Question

In the following exercises, add or subtract the polynomials.\n$$\\left(10r^{2}-20r\\right)-\\left(r - 8\\right)$$

Answer

**step1 Remove the parentheses**

When subtracting polynomials, distribute the negative sign to each term inside the second parenthesis. This changes the sign of each term within that parenthesis.

$$(10r^2 - 20r) - (r - 8) = 10r^2 - 20r - 1 \times r - 1 \times (-8)$$

Simplify the expression after distributing the negative sign.

$$10r^2 - 20r - r + 8$$

**step2 Combine like terms**

Identify and group the terms with the same variable and exponent (like terms). Then, add or subtract their coefficients.

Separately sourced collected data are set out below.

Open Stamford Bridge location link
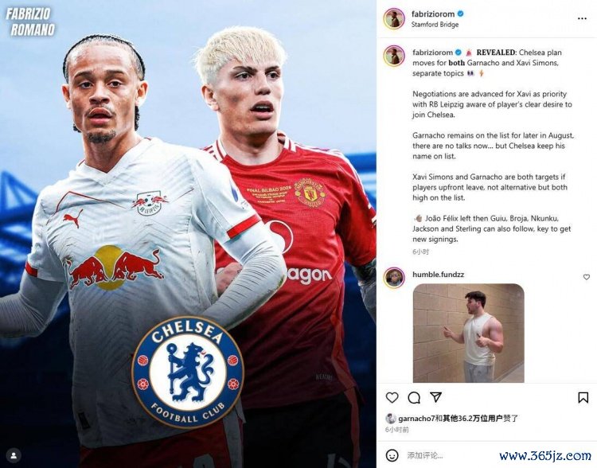The width and height of the screenshot is (597, 468). click(x=435, y=25)
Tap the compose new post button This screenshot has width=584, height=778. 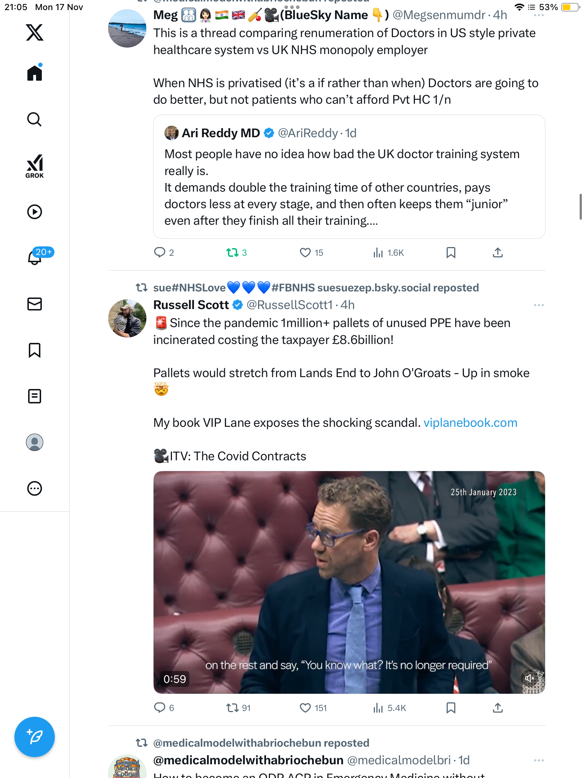35,737
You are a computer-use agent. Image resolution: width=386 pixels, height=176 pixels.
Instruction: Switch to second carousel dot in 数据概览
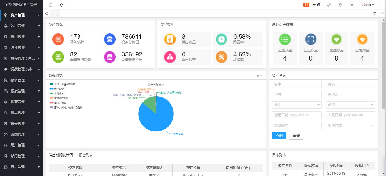point(261,76)
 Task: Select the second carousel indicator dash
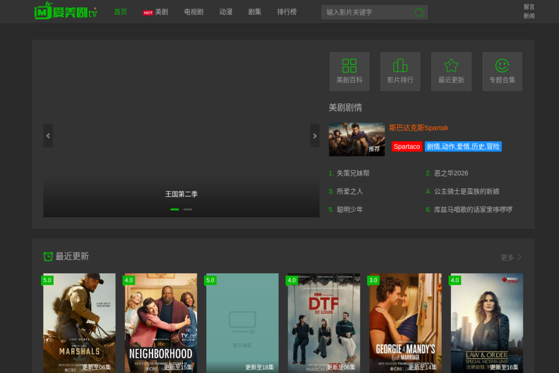[188, 209]
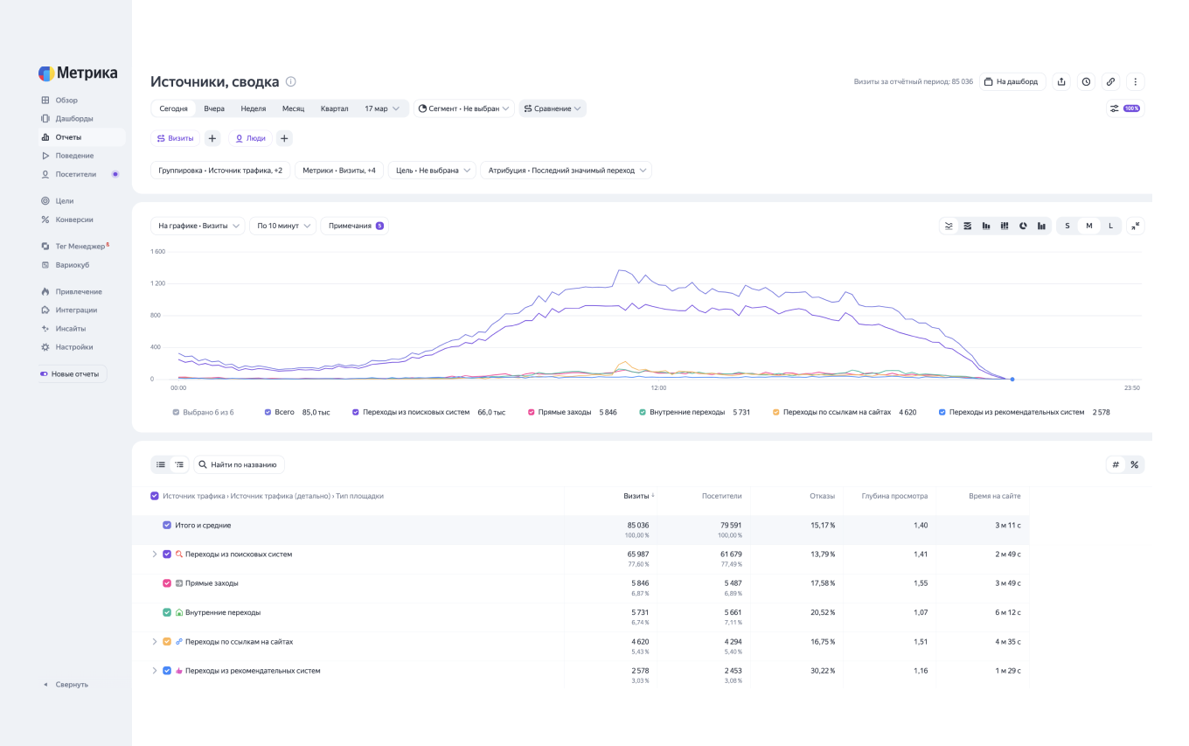
Task: Show table values as percentages
Action: (1134, 464)
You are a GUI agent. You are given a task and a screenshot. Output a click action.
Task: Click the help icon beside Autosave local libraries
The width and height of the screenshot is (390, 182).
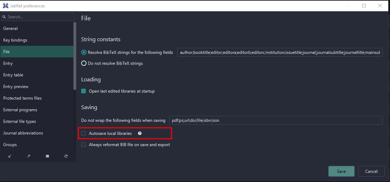tap(140, 133)
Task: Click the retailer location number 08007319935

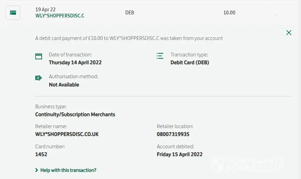Action: coord(173,134)
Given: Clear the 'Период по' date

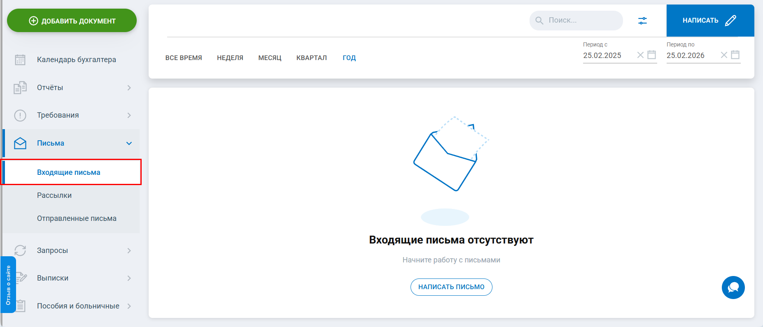Looking at the screenshot, I should [x=724, y=55].
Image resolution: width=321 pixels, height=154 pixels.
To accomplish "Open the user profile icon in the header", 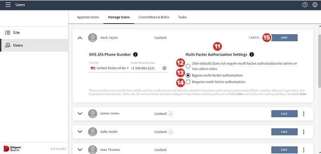I will click(315, 5).
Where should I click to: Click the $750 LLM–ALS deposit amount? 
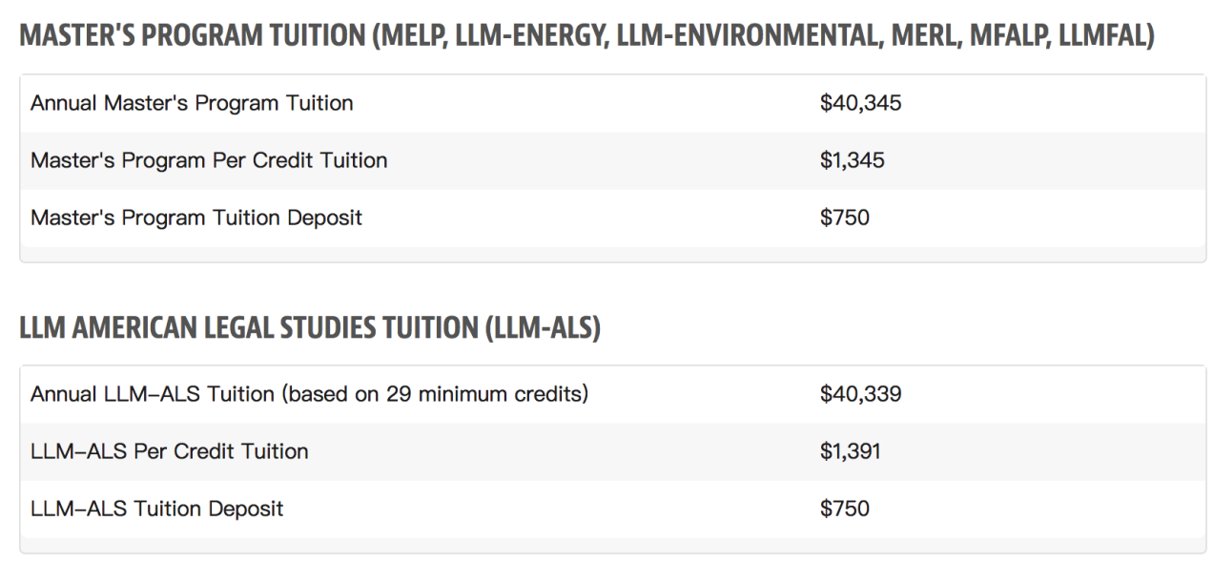[x=844, y=509]
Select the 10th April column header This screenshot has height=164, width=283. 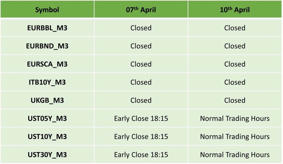(x=235, y=9)
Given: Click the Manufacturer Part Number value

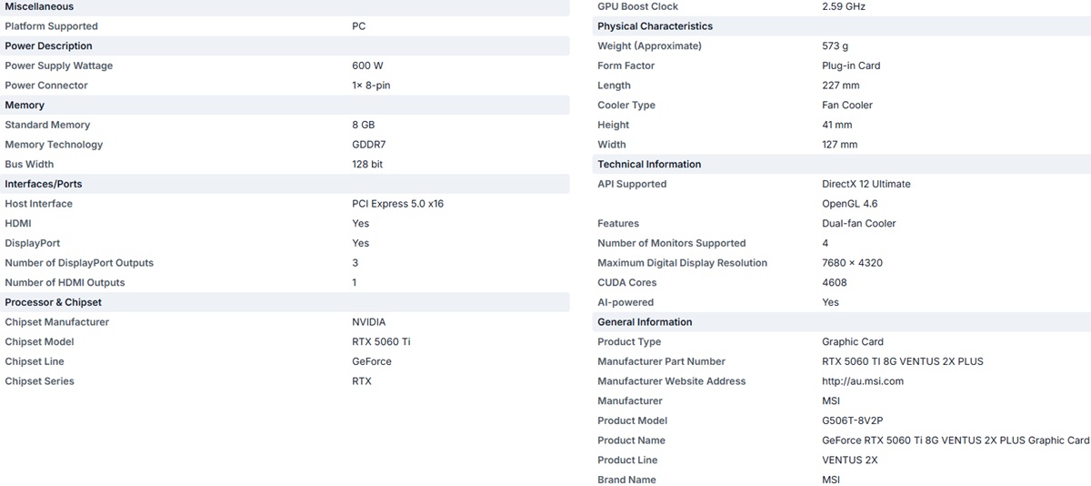Looking at the screenshot, I should (903, 361).
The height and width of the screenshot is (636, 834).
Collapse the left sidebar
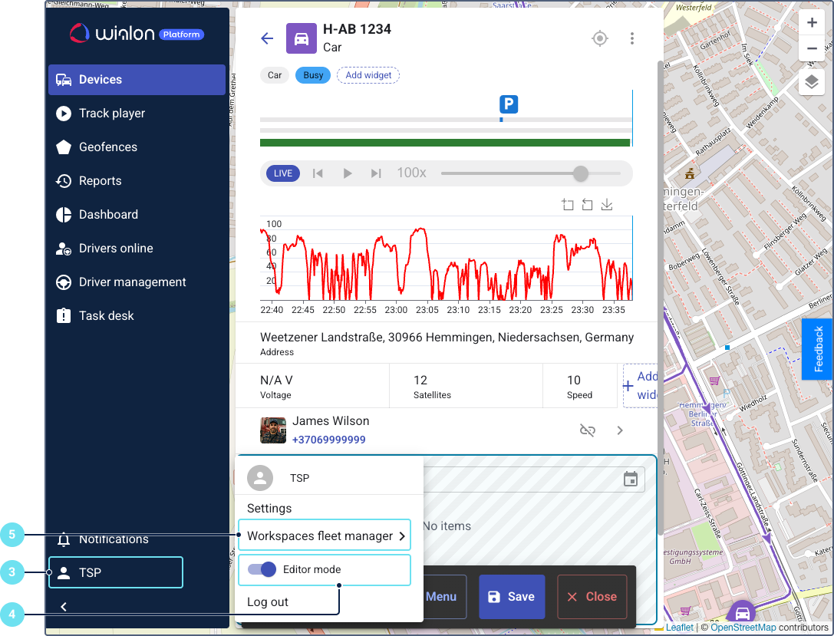pyautogui.click(x=64, y=607)
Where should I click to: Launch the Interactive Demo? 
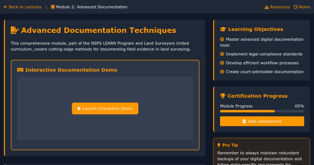pos(105,108)
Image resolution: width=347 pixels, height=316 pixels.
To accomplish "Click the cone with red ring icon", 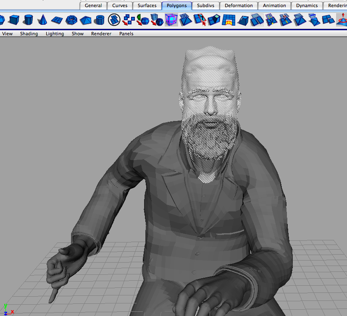I will coord(342,20).
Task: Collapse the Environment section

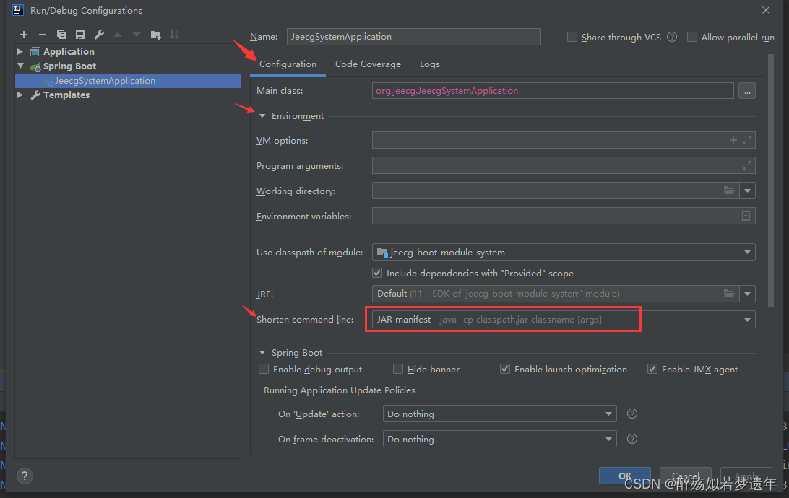Action: pos(262,115)
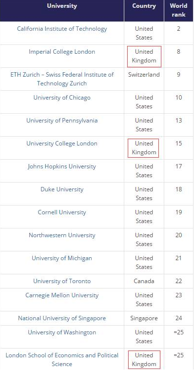Viewport: 194px width, 370px height.
Task: Click highlighted United Kingdom cell for Imperial College
Action: [144, 56]
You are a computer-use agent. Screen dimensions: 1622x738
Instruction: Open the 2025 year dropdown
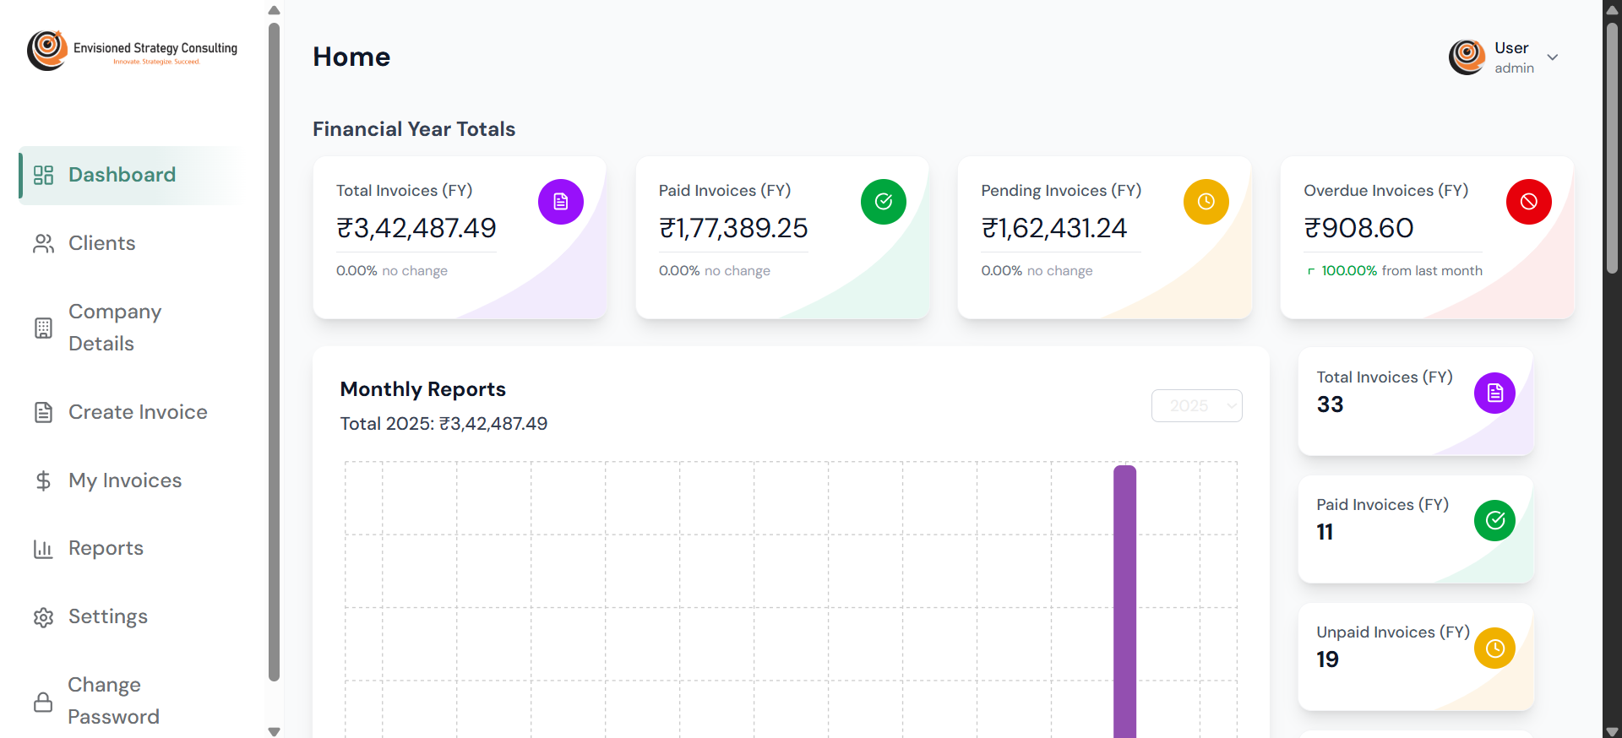1196,406
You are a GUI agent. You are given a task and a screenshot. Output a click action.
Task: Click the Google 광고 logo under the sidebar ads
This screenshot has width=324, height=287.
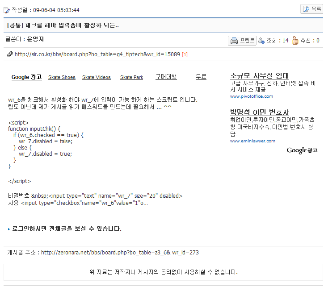pyautogui.click(x=302, y=150)
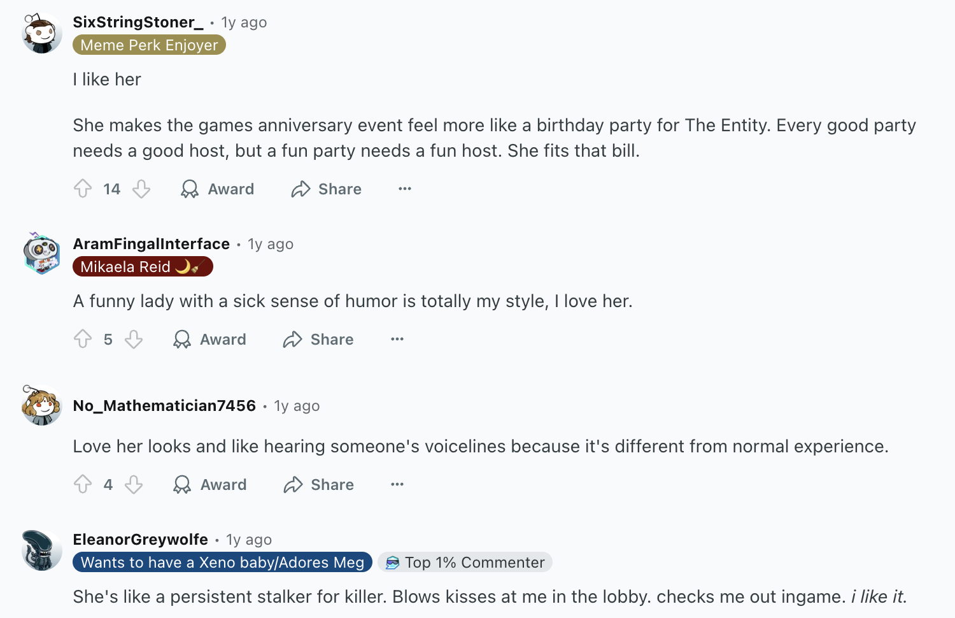Downvote AramFingalInterface's comment
The width and height of the screenshot is (955, 618).
tap(134, 339)
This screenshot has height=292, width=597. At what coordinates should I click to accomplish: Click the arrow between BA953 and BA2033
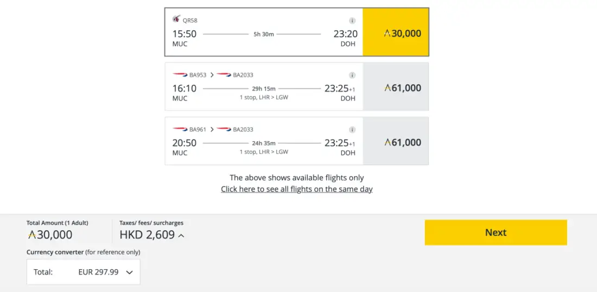(212, 75)
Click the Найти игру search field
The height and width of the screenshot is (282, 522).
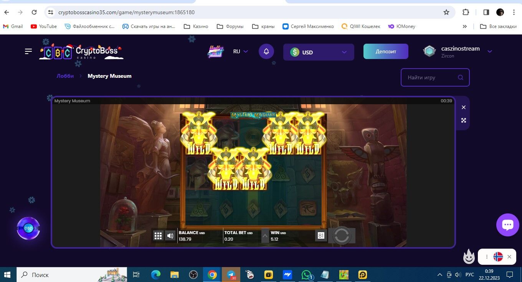tap(430, 77)
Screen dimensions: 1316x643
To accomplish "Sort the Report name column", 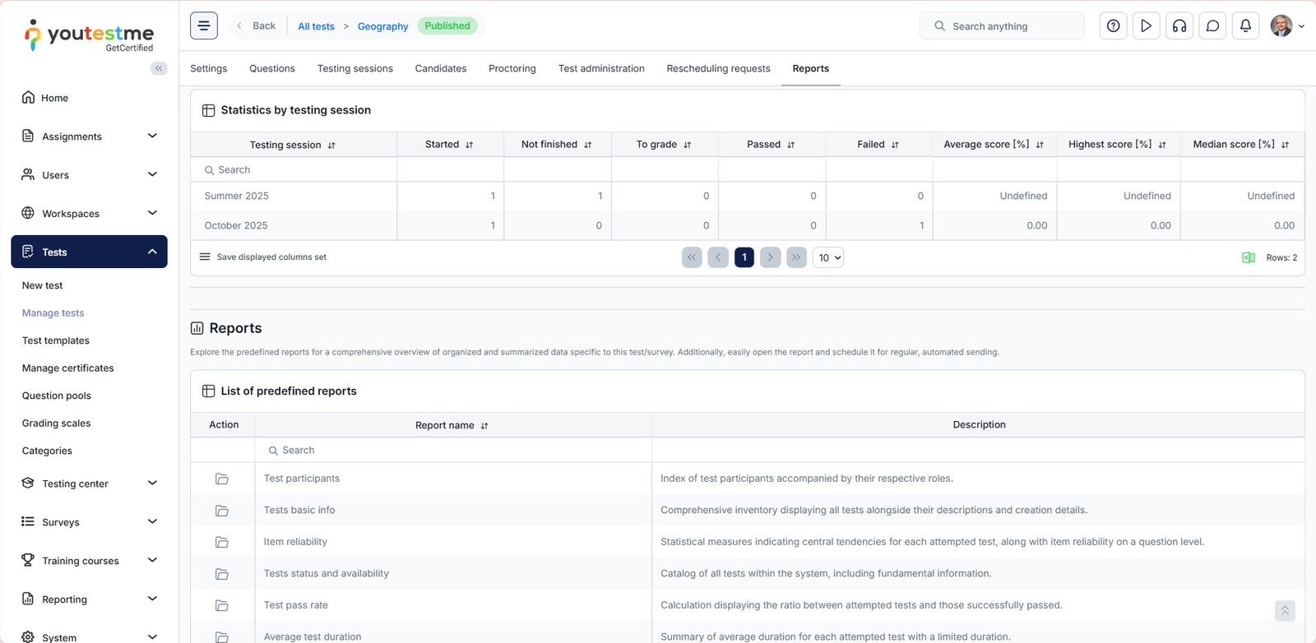I will click(x=484, y=426).
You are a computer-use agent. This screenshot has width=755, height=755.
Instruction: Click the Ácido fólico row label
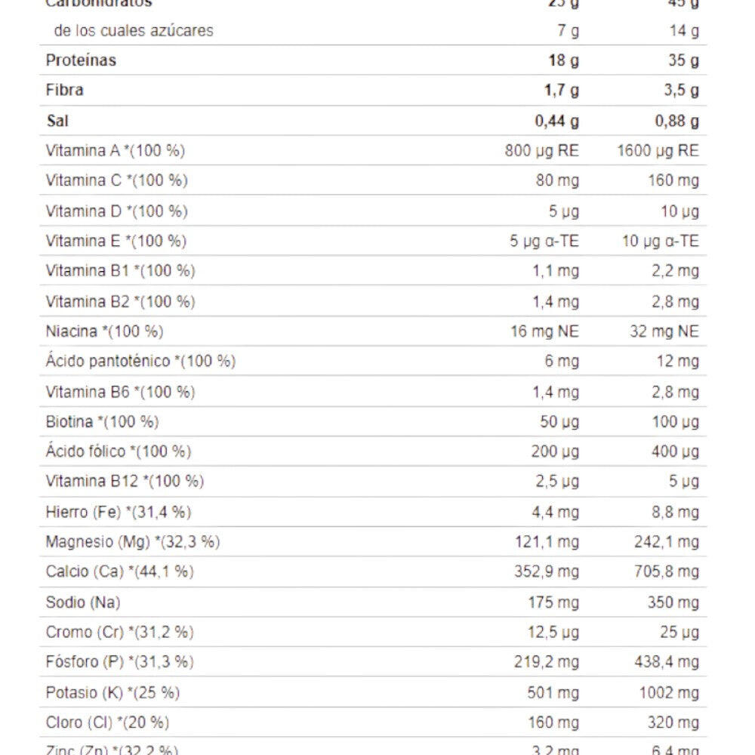point(118,451)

The terms are $$10r^2$$, $$-20r$$, $$-r$$, and $$8$$.

Group the 'r' terms:

$$-20r - r = (-20 - 1)r = -21r$$

Combine all terms:

$$10r^2 - 21r + 8$$

Alternative answer

Answer: $10r^2 - 21r + 8$ Explain
This is a question about subtracting polynomials by combining like terms . The solving step is:

First, we need to get rid of the parentheses. When we have a minus sign in front of a parenthesis, it means we have to change the sign of every number or variable inside that parenthesis.
So, $(10r^2 - 20r) - (r - 8)$ becomes $10r^2 - 20r - r + 8$.
Next, we look for terms that are alike. "Like terms" are terms that have the same letter raised to the same power.
We have $10r^2$. There are no other $r^2$ terms, so that stays $10r^2$.
We have $-20r$ and $-r$. These are like terms because they both have 'r' to the power of 1.
$-20r - r$ is like saying "negative 20 apples minus 1 apple," which gives you negative 21 apples. So, $-20r - r = -21r$.
Finally, we have $+8$. This is a number without any variable, and there are no other plain numbers to combine it with.
So, putting it all together, we get $10r^2 - 21r + 8$.

Alternative answer

Answer: $10r^2 - 21r + 8$ Explain
This is a question about subtracting groups of terms, like polynomials . The solving step is:

First, we need to be careful with the minus sign in front of the second group of terms, $(r - 8)$. It means we need to subtract *both* 'r' and '-8'.
So, $(10r^2 - 20r) - (r - 8)$ becomes $10r^2 - 20r - r + 8$.
See how the '-r' came from subtracting 'r', and the '+8' came from subtracting '-8' (subtracting a negative is like adding a positive!).

Next, we look for terms that are alike so we can combine them.
We have $10r^2$. There are no other $r^2$ terms, so it stays as $10r^2$.
We have $-20r$ and $-r$. These are both 'r' terms, so we can put them together: $-20r - r = -21r$.
And we have a $+8$ all by itself.

So, when we put all the combined terms together, we get $10r^2 - 21r + 8$.

Alternative answer

Answer: $10r^2 - 21r + 8$ Explain
This is a question about subtracting polynomials by combining similar terms . The solving step is:

First, we need to be careful with the minus sign in front of the second set of numbers. When you subtract a whole group of things, it's like saying "take away everything in that group." So, $(r - 8)$ becomes $-r$ and then $-(-8)$ which is $+8$.
So, our problem becomes: $10r^2 - 20r - r + 8$.

Now, we look for terms that are alike.
We have a $10r^2$ term. There are no other $r^2$ terms, so that one stays as $10r^2$.
Next, we have $-20r$ and $-r$. These are both "r" terms. If you have $-20$ of something and you take away 1 more of that something, you end up with $-21$ of that something. So, $-20r - r$ becomes $-21r$.
Finally, we have a $+8$ which is just a number. There are no other plain numbers, so that stays as $+8$.

Putting it all together, we get $10r^2 - 21r + 8$.